Open BrannonKing opened 5 years ago

BrannonKing commented 5 years ago

I wanted do some queries like

db << "SELECT name FROM nodes WHERE name IN ?" << myList;

Is this supported? Do I need parentheses around the '?' ?

As a further request, would it be possible to define a custom "table-valued" method such that you could do something like this:

db.define("split_on_commas", ...);
db << "SELECT name FROM nodes WHERE name IN split_on_commas(?)" << "a,b,c";
aminroosta commented 5 years ago

Unfortunately i think the answer to both is no.

The first case, looking at sqlite bind_value* docs, seems impossible to implement.

db << "SELECT name FROM nodes WHERE name IN ?" << myList;

I'm not sure about the second approach, @zauguin knows more than me. Maybe something like this would work? however not a great idea, because of extra memory allocations.

db.define("is_one_of", [](std::string value, std::string values) {
     // split the comma separated "values" and check if it contains value
     return true;
});
db << "SELECT name FROM nodes WHERE is_one_of(name, ?)" << "a,b,c";
BrannonKing commented 5 years ago

Thanks for the response. I have changed my code to do a recursive subselect. I had thought this in substitution was possible because sqlite_orm has something for the in operator. However, I can see that it would require a higher-level construct. You would have to detect the "in ?" scenario and replace it with "(?,?,...)" before the SQL was parsed. I don't know of a performant way to achieve that.

zauguin commented 5 years ago

@BrannonKing About defining a function like this: It would have to be a table-valued function, which in SQLite has to be implemented using virtual tables.

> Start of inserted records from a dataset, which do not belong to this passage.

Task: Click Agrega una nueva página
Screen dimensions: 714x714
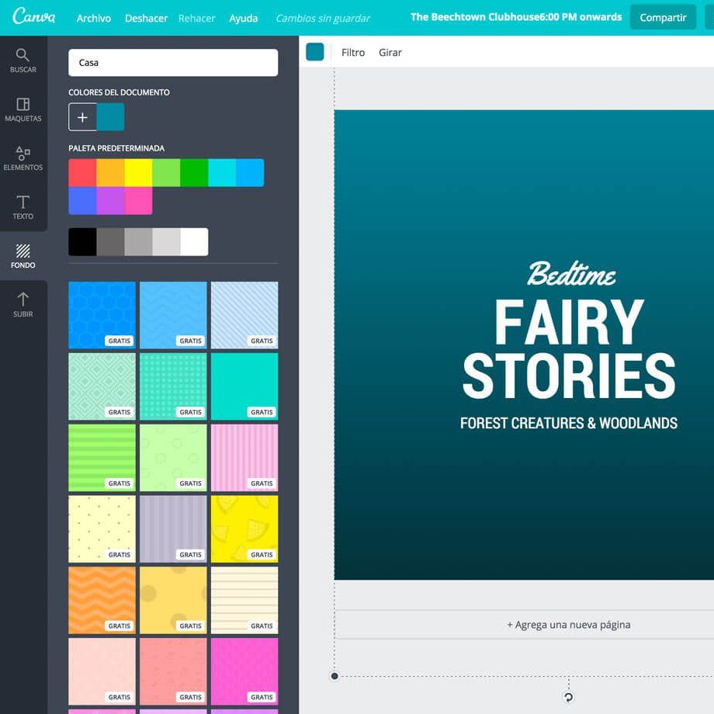Action: click(x=569, y=624)
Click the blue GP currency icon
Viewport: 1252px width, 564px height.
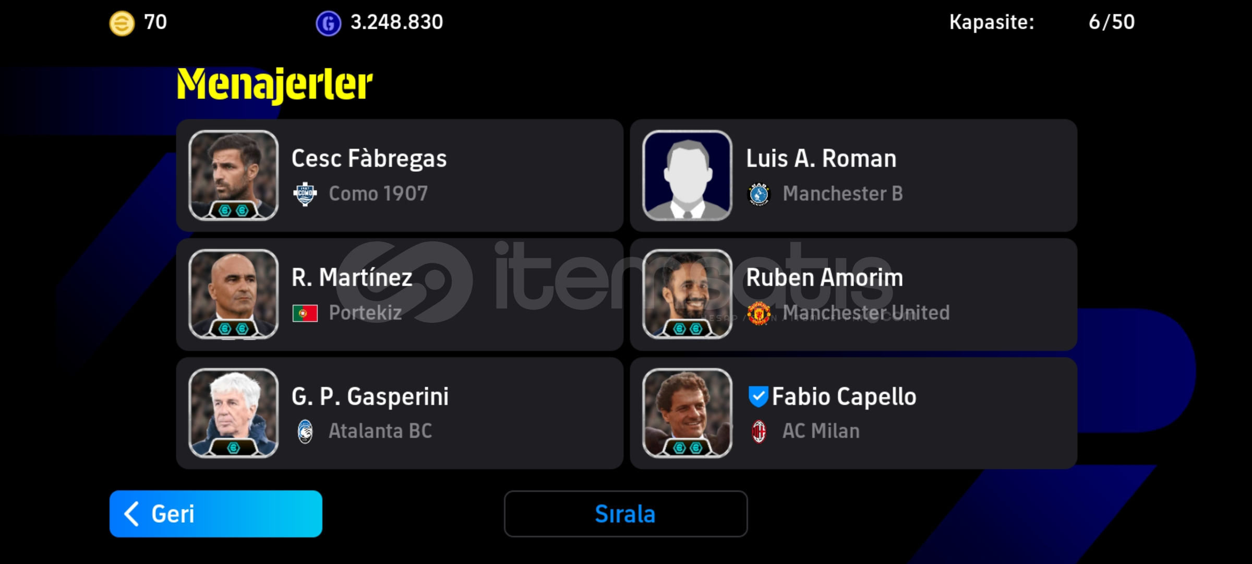point(328,24)
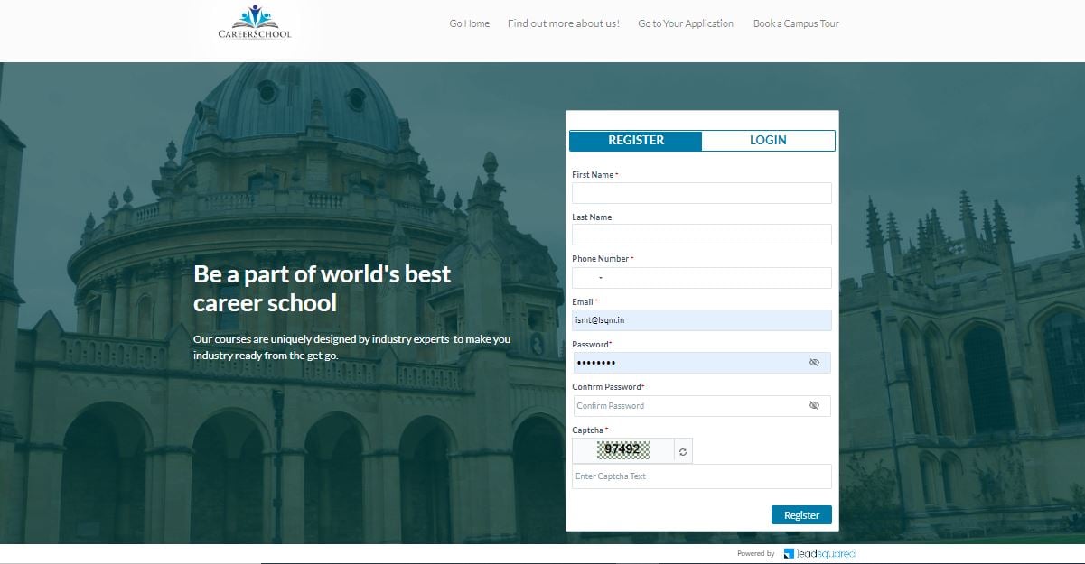Image resolution: width=1085 pixels, height=564 pixels.
Task: Click into the Last Name field
Action: pyautogui.click(x=702, y=235)
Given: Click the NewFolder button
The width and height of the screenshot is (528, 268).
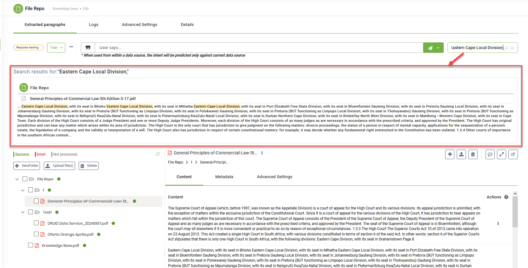Looking at the screenshot, I should (26, 166).
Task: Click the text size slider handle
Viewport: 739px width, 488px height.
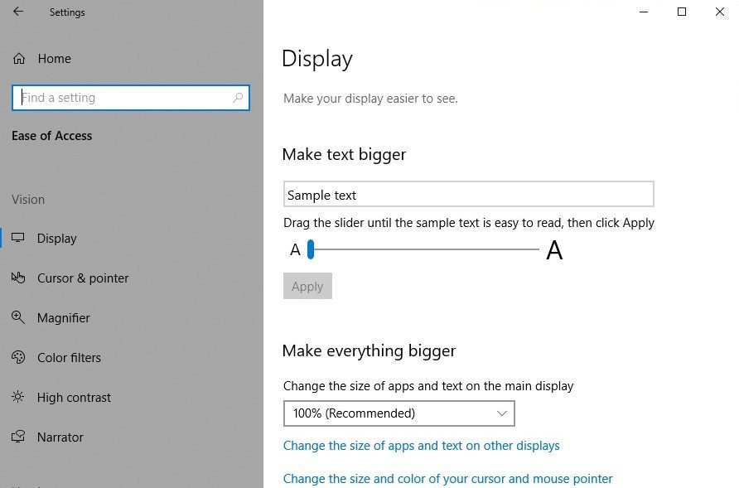Action: tap(311, 249)
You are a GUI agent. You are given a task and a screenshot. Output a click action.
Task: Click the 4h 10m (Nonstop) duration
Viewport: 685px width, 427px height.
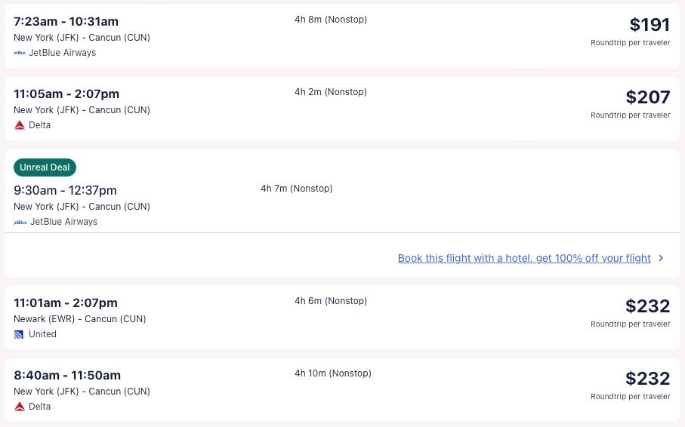pos(333,373)
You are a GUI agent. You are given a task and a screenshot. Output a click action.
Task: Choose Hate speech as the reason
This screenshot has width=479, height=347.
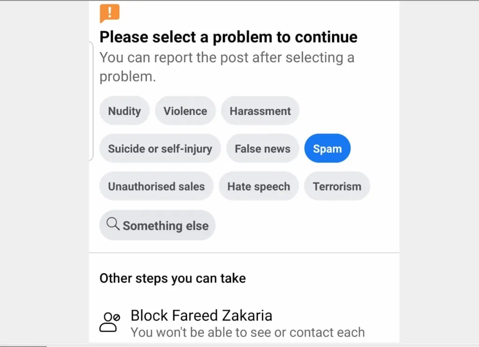click(259, 186)
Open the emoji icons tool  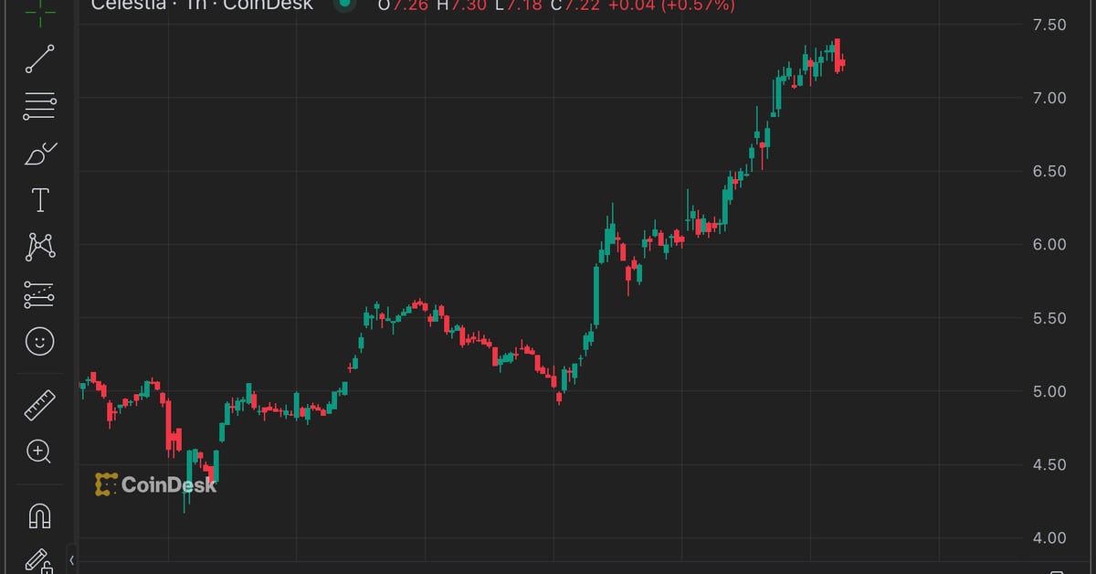tap(39, 342)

Currently sqlite_modern_cpp does not support defining virtual tables, but we could add limited support to at least support table-valued functions... I will have to think about it.

Anyway are you aware that you could use LIKE instead? Try

db << "SELECT name FROM nodes WHERE ',' || ? || ',' LIKE '%,' || name || ',%';" << "a,b,c";
zauguin commented 5 years ago

@BrannonKing I made some experiments with virtual tables. In https://gist.github.com/zauguin/7e327d9b5edf5a5002382c933308913c Iyou can find a minimal C++ mapping of the interface and an implementation of your split_on_commas function.

I'm not sure how we can make an easier to use interface, especially BestIndex feels very unnatural in C++ but it also provides too many features to fit into a more traditional form.

Disclaimer: I have written the gist after not writing a single line of C++ for a year, so it almost certainly could be improved a lot...

zauguin commented 5 years ago

@aminroosta Do we want to add support for virtual tables to the library? It's kind of special, has a peculiar API and probably isn't used a lot, but it would expose additional parts of SQLite API and definitely simplifies the C interface.

aminroosta commented 5 years ago

@zauguin

The only c++ i wrote in 2019 was to fix the visual studio compile issue we had. Now I'm doing rust 🦀 !

Anyways, honestly i am neutral on this. I think, the majority of users won't use the virtual tables. If you decide to implement them, you'll be the only one capable of maintaining it.

At the same time, the gist above has the bulk of the job done... I don't want to bury it in an issue.

I think we could copy it to the repo, and mention it in the readme ... as an example of how one could support virtual tables.

OR, if you decide to work on it, we could add it in a new header, which is optional to include, and adds the vtables api.